1122 Hamiltonian Cycle (25 分)
The "Hamilton cycle problem" is to find a simple cycle that contains every vertex in a graph. Such a cycle is called a "Hamiltonian cycle".
In this problem, you are supposed to tell if a given cycle is a Hamiltonian cycle.
Input Specification:
Each input file contains one test case. For each case, the first line contains 2 positive integers N (2<N≤200), the number of vertices, and M, the number of edges in an undirected graph.
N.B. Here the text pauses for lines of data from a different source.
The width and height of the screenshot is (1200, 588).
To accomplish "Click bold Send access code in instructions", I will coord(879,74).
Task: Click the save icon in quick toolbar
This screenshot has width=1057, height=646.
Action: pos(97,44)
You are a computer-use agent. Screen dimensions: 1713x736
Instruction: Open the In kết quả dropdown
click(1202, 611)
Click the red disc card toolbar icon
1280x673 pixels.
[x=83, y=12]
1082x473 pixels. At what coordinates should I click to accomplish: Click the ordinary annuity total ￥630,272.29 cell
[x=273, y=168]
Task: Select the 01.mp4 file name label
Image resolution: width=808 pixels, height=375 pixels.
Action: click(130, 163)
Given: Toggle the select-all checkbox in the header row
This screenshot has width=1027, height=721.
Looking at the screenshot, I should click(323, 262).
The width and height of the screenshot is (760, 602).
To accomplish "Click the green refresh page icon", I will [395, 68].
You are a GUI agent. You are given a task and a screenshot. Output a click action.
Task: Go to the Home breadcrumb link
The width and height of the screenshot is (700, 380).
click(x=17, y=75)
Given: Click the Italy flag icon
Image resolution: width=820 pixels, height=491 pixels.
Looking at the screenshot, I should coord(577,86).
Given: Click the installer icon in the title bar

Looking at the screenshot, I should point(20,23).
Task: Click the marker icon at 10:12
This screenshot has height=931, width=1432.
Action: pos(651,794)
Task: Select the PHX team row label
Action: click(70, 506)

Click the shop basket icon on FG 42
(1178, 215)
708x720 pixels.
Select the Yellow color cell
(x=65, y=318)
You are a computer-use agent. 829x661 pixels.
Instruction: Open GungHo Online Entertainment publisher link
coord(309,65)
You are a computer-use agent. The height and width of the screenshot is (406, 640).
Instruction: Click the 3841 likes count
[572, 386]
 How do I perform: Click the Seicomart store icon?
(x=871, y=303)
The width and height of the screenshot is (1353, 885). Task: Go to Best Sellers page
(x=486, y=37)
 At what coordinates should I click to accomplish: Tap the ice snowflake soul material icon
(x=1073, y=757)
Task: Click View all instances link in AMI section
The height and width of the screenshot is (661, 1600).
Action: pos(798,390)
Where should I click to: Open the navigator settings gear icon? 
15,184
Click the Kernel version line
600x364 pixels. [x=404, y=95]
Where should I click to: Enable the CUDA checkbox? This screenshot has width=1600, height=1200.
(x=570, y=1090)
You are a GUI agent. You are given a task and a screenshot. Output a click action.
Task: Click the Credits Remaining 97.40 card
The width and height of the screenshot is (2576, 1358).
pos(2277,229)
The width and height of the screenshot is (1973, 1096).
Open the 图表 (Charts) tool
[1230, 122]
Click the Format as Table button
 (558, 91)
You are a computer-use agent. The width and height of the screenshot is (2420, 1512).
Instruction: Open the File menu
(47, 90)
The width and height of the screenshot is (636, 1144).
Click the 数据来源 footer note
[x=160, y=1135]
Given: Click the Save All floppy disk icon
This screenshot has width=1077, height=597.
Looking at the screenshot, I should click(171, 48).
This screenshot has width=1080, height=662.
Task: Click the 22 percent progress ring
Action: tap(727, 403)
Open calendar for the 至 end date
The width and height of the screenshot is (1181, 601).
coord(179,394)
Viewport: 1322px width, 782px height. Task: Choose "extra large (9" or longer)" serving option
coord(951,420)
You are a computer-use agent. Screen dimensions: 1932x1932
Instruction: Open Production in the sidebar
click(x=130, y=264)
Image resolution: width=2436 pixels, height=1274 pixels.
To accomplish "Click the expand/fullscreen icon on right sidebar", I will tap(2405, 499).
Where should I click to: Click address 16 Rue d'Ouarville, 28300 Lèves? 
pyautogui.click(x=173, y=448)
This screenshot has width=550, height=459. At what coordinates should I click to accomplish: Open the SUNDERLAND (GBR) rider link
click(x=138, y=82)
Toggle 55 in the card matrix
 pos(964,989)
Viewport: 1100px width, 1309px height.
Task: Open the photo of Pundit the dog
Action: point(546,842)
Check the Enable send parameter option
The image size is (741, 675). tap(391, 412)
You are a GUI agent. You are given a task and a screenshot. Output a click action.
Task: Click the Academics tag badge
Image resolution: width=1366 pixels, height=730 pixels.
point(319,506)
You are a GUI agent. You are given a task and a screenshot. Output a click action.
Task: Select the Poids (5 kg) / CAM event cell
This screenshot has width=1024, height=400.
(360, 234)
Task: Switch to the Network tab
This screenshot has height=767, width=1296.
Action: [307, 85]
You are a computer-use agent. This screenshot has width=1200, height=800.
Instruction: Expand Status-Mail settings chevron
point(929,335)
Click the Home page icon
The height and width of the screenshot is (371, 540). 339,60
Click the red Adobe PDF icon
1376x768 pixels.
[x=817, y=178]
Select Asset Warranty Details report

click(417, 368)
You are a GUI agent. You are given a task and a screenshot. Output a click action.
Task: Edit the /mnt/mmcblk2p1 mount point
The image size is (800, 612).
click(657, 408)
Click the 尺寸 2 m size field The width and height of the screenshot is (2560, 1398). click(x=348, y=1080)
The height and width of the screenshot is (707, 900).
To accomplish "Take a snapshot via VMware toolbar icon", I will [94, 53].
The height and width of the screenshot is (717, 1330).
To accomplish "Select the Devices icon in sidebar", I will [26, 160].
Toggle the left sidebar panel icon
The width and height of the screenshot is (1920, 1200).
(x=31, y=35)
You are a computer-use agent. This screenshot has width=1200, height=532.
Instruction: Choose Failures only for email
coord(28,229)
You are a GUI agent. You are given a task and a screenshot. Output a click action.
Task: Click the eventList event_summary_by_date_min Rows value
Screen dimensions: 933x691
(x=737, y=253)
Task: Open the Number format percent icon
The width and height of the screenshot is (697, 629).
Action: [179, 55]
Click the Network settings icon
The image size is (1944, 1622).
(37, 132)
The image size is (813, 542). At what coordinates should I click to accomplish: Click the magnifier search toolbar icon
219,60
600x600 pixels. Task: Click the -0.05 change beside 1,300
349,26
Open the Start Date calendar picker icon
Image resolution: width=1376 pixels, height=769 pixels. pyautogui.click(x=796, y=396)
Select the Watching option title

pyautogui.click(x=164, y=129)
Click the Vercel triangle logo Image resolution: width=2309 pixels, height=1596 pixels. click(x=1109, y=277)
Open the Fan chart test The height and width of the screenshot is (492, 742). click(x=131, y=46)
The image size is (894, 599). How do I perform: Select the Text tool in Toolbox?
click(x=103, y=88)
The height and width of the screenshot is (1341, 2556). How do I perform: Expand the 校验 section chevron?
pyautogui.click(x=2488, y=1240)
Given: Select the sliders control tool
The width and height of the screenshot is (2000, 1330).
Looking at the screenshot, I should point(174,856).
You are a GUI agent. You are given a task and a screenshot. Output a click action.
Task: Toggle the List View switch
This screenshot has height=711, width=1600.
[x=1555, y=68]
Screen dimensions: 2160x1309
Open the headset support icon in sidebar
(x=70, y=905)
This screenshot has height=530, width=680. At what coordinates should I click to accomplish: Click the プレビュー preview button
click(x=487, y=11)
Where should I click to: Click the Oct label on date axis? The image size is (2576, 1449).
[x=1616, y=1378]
Then M lines follow, each describes an edge in the format Vertex1 Vertex2, where the vertices are numbered from 1 to N. The next line gives a positive integer Kwhich is the number of queries, followed by K lines of queries, each in the format:
n V1 V2 ... Vn
where n is the number of vertices in the list, and Vi's are the vertices on a path.
Output Specification:
For each query, print in a line YES if the path does form a Hamiltonian cycle, or NO if not.
Sample Input:
6 10
6 2
3 4
1 5
2 5
3 1
4 1
1 6
6 3
1 2
4 5
6
7 5 1 4 3 6 2 5
6 5 1 4 3 6 2
9 6 2 1 6 3 4 5 2 6
4 1 2 5 1
7 6 1 3 4 5 2 6
7 6 1 2 5 4 3 1
Sample Output:
YES
NO
NO
NO
YES
NO解析: 这题很简单,只需多注意是否是简单环的判断情况即可。
#include <iostream>
#include <vector>
#include <algorithm>
using namespace std;
const int N = 201,inf = 0x7fffffff;
int edge[N][N];
int main(){
fill(edge[0],edge[0]+N*N,inf);
int n,m,k,num,a,b;
cin>>n>>m;
for(int i=0;i<m;i++){
cin>>a>>b;
edge[a][b] = edge[b][a] = 1;
}
cin>>k;
for(int i=0;i<k;i++){
cin>>num;
vector<int> vec(num),vst(n+1,0);
for(int j=0;j<num;j++)
cin>>vec[j];
if(num != n+1){
cout<<"NO"<<endl;
continue;
}
if(vec[0] != vec[vec.size()-1]){
cout<<"NO"<<endl;
continue;
}
int a,b,flag = 0;
for(int j=0;j<vec.size()-1;j++){
a = vec[j];
b = vec[j+1];
if(edge[a][b] == inf){
flag = 1;
break;
}
vst[a] = 1;
}
vst[b] = 1;
if(flag == 1)
cout<<"NO"<<endl;
else{
int flag1 = 0;
for(int j=1;j<vst.size();j++)
if(vst[j] == 0){
flag1 = 1;
break;
}
if(flag1 == 1)
cout<<"NO"<<endl;
else
cout<<"YES"<<endl;
}
}
return 0;
}